Effie Reeves has fallen in love with Benedict Ashbrooke, the brother of the man in whose house she works as a maid. This poses just a slight problem since housemaids don’t tend to marry that far above their station. 

Enter Lord Blackthorn, a faerie who is keen to learn all he can about the English, and to grow to be as virtuous as possible. He offers Effie a deal: she has 101 days to make Benedict fall in love with her and ask for her hand in marriage, with Blackthorn’s assistance. If she doesn’t manage, then she must return with him to faerie to serve as his maid.

Blackthorn is as good as his word, and really does do his best to help Effie out where he can. But his inexperience with the human realm means he usually winds up causing more harm than good. 

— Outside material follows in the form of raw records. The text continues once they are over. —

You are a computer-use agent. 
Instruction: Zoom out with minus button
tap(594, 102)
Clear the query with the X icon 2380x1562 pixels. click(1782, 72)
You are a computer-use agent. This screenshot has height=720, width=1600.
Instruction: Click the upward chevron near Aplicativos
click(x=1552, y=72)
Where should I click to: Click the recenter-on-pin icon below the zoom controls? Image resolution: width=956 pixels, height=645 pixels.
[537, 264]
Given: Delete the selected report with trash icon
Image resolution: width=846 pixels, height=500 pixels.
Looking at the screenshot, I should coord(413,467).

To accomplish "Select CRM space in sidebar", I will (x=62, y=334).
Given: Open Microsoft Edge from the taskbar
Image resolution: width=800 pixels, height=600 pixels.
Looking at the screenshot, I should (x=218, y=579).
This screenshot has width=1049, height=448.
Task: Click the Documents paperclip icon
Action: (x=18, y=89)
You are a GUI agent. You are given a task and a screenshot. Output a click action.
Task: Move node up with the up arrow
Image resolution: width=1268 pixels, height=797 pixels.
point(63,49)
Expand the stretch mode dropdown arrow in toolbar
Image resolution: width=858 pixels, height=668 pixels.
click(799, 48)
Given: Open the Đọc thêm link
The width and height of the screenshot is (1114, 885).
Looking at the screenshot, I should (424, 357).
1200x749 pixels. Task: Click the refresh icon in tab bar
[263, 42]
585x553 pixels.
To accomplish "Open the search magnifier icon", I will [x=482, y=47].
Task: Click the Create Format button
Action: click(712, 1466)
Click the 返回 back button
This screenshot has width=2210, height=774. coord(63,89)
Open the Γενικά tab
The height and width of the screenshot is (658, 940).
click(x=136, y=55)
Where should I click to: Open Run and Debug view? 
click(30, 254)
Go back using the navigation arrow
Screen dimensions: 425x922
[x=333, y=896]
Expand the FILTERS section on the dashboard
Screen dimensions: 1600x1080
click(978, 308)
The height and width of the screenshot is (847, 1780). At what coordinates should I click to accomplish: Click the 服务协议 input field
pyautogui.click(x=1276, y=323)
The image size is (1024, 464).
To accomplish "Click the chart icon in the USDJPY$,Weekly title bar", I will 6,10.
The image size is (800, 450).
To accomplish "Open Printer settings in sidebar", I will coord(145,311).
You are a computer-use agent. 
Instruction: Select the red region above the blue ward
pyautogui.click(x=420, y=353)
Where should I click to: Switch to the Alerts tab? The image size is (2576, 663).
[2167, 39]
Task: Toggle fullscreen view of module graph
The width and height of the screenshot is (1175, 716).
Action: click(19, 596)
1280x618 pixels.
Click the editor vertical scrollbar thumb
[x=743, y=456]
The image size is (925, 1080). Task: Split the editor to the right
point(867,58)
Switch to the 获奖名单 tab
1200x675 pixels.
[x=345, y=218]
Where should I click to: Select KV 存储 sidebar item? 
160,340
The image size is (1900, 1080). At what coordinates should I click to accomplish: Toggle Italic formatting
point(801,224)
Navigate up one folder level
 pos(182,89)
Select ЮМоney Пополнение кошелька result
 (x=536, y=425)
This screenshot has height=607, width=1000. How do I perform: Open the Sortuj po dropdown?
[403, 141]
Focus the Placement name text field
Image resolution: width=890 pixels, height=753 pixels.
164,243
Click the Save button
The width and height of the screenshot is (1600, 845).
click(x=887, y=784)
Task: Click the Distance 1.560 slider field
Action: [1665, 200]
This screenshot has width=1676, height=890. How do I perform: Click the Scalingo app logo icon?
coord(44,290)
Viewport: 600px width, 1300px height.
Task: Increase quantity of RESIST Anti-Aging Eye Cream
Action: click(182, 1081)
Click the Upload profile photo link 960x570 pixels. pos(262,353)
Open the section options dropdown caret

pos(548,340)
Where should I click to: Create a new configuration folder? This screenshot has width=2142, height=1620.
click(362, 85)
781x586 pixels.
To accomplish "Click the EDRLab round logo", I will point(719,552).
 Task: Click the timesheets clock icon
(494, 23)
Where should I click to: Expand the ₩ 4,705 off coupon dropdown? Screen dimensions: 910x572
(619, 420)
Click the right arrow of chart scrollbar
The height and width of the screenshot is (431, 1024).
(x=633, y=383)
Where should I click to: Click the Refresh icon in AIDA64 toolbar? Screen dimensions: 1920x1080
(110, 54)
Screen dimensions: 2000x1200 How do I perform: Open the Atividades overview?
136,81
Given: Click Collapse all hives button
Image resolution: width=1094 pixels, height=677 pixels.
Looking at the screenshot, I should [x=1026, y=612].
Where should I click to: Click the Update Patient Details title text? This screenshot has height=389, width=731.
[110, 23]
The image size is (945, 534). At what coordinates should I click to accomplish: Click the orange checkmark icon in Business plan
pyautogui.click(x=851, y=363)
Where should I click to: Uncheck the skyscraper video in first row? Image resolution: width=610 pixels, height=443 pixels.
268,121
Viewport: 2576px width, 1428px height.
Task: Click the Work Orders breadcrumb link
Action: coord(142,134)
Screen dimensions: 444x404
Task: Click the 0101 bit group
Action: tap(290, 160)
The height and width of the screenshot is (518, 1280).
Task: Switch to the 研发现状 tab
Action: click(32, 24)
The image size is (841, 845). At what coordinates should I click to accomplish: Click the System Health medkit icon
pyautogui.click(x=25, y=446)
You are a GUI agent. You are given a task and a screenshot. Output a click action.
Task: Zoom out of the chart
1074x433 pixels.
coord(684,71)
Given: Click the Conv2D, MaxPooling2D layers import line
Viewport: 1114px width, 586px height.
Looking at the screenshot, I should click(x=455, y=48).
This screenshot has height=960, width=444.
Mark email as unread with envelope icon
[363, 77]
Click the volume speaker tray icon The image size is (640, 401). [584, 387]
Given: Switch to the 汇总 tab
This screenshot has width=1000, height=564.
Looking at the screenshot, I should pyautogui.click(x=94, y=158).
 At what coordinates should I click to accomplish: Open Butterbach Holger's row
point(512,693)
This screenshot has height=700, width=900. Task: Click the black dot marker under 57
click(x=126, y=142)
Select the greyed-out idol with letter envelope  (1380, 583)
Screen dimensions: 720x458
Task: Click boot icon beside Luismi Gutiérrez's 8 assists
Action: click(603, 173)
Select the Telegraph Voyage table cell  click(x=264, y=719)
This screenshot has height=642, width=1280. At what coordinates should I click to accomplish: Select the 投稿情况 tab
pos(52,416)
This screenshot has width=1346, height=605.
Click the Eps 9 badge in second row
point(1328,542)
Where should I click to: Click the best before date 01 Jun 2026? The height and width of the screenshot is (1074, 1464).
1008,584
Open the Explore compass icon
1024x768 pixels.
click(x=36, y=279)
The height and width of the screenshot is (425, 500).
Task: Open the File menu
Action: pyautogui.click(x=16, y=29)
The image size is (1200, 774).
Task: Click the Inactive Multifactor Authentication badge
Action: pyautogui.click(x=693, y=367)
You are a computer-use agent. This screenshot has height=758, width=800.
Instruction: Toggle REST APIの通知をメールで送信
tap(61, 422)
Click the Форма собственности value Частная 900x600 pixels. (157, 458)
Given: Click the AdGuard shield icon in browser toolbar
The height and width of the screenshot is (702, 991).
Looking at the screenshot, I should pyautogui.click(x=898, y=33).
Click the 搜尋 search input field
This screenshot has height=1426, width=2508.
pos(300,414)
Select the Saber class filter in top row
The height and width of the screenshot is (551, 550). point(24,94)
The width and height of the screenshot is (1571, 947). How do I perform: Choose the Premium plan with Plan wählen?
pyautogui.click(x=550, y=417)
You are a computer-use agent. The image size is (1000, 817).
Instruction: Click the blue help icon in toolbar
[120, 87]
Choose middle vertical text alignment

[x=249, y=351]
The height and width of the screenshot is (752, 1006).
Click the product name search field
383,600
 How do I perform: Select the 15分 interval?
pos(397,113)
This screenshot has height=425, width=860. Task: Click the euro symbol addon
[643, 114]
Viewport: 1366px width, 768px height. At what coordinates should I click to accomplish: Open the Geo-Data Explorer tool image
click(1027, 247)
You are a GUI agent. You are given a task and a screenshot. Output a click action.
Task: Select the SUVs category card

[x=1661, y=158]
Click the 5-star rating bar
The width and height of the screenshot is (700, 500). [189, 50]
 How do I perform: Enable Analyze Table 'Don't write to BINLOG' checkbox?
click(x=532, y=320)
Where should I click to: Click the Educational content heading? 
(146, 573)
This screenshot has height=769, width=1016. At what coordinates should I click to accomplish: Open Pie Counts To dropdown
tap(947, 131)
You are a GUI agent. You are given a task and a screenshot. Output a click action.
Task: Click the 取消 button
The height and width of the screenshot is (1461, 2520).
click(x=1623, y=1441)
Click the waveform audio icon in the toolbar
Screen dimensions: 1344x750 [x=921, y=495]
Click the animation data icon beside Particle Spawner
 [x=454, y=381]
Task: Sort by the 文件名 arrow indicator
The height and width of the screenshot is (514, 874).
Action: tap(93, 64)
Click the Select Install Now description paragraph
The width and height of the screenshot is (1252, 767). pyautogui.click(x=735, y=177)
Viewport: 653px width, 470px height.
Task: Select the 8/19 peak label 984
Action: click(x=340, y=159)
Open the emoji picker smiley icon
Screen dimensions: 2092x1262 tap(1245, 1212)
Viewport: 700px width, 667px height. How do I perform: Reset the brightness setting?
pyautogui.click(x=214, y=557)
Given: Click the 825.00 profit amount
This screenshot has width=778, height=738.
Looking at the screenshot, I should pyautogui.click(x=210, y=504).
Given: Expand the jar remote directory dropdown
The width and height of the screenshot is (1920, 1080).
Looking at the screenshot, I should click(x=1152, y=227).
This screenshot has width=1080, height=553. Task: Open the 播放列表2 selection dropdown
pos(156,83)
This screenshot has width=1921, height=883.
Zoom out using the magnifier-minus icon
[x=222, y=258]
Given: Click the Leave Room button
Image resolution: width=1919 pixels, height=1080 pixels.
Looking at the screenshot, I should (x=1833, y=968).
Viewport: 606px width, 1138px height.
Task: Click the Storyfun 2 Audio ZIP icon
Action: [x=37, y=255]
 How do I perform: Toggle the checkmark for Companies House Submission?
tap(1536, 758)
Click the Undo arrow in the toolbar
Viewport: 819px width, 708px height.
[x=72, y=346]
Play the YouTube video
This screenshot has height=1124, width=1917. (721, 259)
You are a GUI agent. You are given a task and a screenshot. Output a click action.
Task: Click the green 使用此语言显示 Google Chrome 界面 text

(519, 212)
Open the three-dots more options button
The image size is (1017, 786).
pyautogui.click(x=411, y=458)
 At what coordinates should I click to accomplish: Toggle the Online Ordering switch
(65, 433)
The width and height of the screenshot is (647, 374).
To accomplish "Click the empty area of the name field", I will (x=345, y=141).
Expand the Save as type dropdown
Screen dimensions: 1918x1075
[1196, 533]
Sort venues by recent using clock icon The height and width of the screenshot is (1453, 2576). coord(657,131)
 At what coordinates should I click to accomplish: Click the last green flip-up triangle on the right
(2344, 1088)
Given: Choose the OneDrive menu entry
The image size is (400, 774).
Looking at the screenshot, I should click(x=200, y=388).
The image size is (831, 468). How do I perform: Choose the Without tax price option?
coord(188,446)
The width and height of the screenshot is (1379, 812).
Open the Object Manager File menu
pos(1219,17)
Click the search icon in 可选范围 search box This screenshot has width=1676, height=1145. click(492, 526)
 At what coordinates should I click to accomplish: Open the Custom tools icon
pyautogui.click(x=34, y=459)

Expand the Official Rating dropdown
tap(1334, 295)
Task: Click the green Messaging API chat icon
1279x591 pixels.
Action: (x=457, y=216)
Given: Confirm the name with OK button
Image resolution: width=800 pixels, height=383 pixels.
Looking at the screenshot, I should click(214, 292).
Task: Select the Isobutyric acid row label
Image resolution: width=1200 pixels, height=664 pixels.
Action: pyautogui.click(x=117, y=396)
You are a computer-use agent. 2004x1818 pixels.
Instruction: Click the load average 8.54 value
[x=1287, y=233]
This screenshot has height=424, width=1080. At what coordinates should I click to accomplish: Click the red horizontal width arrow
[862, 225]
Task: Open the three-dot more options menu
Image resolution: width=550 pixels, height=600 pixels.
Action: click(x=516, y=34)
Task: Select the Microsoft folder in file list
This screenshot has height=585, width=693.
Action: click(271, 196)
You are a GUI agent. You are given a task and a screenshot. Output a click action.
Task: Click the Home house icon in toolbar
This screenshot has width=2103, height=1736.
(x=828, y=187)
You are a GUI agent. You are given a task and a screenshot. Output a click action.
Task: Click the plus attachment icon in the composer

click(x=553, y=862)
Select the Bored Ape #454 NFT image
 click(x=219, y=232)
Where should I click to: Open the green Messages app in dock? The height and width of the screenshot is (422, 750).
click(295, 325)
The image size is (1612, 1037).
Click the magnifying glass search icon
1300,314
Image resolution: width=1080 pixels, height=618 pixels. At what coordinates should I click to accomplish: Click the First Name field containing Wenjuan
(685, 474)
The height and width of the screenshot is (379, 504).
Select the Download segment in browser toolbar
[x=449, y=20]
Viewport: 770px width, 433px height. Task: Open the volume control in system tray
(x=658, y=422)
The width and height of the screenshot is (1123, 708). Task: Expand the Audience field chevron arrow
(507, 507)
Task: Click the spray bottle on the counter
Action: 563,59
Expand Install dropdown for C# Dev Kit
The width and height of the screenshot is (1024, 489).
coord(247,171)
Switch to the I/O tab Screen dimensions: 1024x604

Threaded throughout Effie and Blackthorn’s mission, much as in Atwater’s first book Half a Soul, is a particularly pointed commentary on the nature of class struggle and an individuals relative personhood. The staff of the household in which Effie works are seen as barely human by their employers: their names are interchangeable, if not outright forgotten, and the burden of work they are given is barely spared a second thought. Naturally this angers all of them, but helpless as they feel in their stations, the anger is turned inward at each other instead of outwards to the cause of their suffering. 

This book might be set in the Regency era, but it’s hard to imagine Atwater didn’t have more contemporary examples and frustrations in mind, as anger so all-consuming is rarely aimed in the right direction. 

Effie is rather angry herself, and she learns that heers is so powerful it affects others around her, infusing itself in the stitchwork she is so well-regarded for. But where she sees it as a burden, Blackthorn sees it for the asset it is, and never once faults her for it. Much like in Half a Soul, personality traits that would be dismissed as undesirable are instead taken as part of what makes someone who they are, and Blackthorn loves Effie no less for her fury. 

Really, what makes a Cinderella story stand out to me is when Cinderella and her prince have more than 10 seconds to get to know one another. This is probably why I was rooting so hard for Effie and Blackthorn from the outset. They take the time to get to know one another, they appreciate the flaws in each other, and they genuinely seem to like each other? Wild, I know. I must just have a soft spot for a well-meaning dorky man and the angry, spitfire woman he loves who loves him back.

Ten Thousand Stitches is available now. Special thank you to Orbit Books for the advance copy for review purposes.